**ТЕКСТ ОТРЫВКА:**
===

Почести Курсину были велики, но его воровство проку не дало, ибо на деле выяснилось, что китаец поступил коварно, как тогда сообщалось в секретном циркуляре. Курсин вернулся в Яранск, страшась розог. Одновременно с этим, 1-го февраля 1744 года, барон Корф заключил в Христиании секретный договор с Христофором Конрадом Гунгером, мастером по фарфору, обучавшемся, как он говорил, и познавшем мастерство в Саксонии. Гунгер, сторговавшись с бароном Корфом, секретно на русском фрегате приехал в Россию, приступил к постройке фарфоровой фабрики, впоследствии ставшей фарфоровым заводом, и приступил к производству опытов, учиняя дебоши и драки на дубинках с русским помощником Виноградовым. Он бесплодно занимался этим до 1748 года, когда был изгнан из России за шарлатанство и незнание дела.

===

**ЗАПИСИ:**
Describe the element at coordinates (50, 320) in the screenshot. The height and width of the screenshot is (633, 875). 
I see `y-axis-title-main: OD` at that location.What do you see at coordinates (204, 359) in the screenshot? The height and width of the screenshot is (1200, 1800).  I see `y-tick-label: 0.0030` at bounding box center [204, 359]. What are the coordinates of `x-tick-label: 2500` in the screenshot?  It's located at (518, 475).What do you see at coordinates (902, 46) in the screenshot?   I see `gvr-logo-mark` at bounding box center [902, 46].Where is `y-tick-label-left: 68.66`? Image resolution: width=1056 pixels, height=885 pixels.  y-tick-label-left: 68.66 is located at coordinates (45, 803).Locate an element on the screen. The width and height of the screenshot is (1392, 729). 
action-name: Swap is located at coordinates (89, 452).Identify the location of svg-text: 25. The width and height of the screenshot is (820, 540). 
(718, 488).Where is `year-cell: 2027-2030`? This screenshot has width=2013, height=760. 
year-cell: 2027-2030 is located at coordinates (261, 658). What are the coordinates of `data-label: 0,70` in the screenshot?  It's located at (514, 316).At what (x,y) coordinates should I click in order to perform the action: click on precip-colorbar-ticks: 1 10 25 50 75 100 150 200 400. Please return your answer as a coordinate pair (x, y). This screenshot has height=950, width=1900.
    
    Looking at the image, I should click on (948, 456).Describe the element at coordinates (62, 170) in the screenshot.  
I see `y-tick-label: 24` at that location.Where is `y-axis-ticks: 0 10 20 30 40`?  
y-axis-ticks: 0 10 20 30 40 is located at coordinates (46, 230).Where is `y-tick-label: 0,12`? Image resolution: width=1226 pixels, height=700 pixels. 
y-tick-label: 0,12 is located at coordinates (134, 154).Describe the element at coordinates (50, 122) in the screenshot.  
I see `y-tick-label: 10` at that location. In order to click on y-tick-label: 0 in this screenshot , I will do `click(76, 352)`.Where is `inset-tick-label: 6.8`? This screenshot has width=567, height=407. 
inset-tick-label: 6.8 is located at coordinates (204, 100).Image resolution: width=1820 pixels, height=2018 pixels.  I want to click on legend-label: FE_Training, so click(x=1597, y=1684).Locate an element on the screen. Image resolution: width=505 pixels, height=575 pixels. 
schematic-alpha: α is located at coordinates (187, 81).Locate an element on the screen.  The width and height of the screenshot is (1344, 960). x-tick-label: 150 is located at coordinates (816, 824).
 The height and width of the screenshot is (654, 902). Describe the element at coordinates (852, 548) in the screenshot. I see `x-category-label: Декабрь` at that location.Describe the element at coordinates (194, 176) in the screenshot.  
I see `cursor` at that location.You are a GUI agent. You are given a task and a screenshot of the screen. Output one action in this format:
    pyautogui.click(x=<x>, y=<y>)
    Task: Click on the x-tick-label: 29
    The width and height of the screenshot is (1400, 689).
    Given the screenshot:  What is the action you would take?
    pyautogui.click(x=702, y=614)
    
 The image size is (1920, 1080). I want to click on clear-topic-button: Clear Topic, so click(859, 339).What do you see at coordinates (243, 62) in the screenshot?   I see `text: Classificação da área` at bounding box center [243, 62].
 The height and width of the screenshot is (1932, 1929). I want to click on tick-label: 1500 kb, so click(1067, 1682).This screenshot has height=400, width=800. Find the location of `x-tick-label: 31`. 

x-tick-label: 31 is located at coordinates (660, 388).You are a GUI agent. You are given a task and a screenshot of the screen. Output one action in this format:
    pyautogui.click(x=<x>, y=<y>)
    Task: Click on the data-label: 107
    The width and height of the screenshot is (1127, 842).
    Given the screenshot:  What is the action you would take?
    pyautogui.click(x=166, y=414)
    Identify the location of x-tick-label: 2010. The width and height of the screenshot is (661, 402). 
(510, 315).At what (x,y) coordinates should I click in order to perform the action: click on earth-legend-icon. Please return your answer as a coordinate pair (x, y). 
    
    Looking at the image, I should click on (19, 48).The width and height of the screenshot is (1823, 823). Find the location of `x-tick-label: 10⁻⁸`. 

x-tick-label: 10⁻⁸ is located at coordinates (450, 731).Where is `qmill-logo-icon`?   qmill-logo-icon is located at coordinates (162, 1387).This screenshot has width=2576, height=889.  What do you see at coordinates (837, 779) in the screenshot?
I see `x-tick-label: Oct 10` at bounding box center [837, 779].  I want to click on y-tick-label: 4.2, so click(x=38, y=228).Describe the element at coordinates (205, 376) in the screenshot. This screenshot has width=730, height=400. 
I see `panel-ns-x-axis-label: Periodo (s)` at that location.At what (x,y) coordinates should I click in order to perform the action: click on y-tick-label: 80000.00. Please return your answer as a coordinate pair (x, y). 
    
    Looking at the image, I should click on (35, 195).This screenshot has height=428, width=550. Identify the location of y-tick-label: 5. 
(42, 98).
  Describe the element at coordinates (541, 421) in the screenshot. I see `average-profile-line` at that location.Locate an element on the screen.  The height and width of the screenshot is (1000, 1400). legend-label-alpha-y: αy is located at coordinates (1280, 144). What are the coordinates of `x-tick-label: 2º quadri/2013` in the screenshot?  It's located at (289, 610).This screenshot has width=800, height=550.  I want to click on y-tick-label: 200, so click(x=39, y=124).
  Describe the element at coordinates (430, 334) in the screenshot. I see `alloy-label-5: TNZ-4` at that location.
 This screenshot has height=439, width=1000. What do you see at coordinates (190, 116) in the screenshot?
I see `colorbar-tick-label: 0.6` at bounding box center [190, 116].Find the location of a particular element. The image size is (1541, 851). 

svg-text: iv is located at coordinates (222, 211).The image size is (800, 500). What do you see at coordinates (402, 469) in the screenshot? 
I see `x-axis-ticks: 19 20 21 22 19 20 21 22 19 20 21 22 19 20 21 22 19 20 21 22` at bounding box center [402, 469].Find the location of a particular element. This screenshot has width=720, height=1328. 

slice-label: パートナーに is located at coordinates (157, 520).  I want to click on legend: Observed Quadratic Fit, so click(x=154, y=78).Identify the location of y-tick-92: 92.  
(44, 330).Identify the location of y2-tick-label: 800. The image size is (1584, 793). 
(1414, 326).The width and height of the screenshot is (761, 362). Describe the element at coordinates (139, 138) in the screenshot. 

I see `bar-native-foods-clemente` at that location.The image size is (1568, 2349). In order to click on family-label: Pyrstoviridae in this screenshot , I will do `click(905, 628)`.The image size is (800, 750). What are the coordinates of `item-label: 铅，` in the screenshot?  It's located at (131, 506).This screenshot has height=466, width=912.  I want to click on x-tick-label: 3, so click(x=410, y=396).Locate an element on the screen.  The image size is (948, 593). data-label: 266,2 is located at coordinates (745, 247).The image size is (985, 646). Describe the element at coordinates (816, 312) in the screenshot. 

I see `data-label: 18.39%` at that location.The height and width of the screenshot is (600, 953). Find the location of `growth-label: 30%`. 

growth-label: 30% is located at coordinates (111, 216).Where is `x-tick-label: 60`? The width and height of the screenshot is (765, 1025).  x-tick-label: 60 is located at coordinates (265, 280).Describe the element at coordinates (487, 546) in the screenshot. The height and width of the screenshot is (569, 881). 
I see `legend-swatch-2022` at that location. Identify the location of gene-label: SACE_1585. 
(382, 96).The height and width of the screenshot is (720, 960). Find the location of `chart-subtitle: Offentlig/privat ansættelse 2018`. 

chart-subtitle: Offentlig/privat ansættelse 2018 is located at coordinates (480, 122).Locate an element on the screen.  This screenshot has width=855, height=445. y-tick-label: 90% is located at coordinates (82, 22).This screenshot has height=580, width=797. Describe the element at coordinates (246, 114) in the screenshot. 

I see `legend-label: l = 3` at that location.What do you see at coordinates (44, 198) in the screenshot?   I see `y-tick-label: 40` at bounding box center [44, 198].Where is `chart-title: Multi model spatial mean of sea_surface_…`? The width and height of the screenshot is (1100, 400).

===

**ЗАДАНИЕ:** Выпишите из отрывка о первых опытах изготовления фарфора все встречающиеся в нём географические названия, каждое по одному разу. Записи для этой работы не нужны.

**ОТВЕТ:** Яранск, Христиания, Саксония, Россия.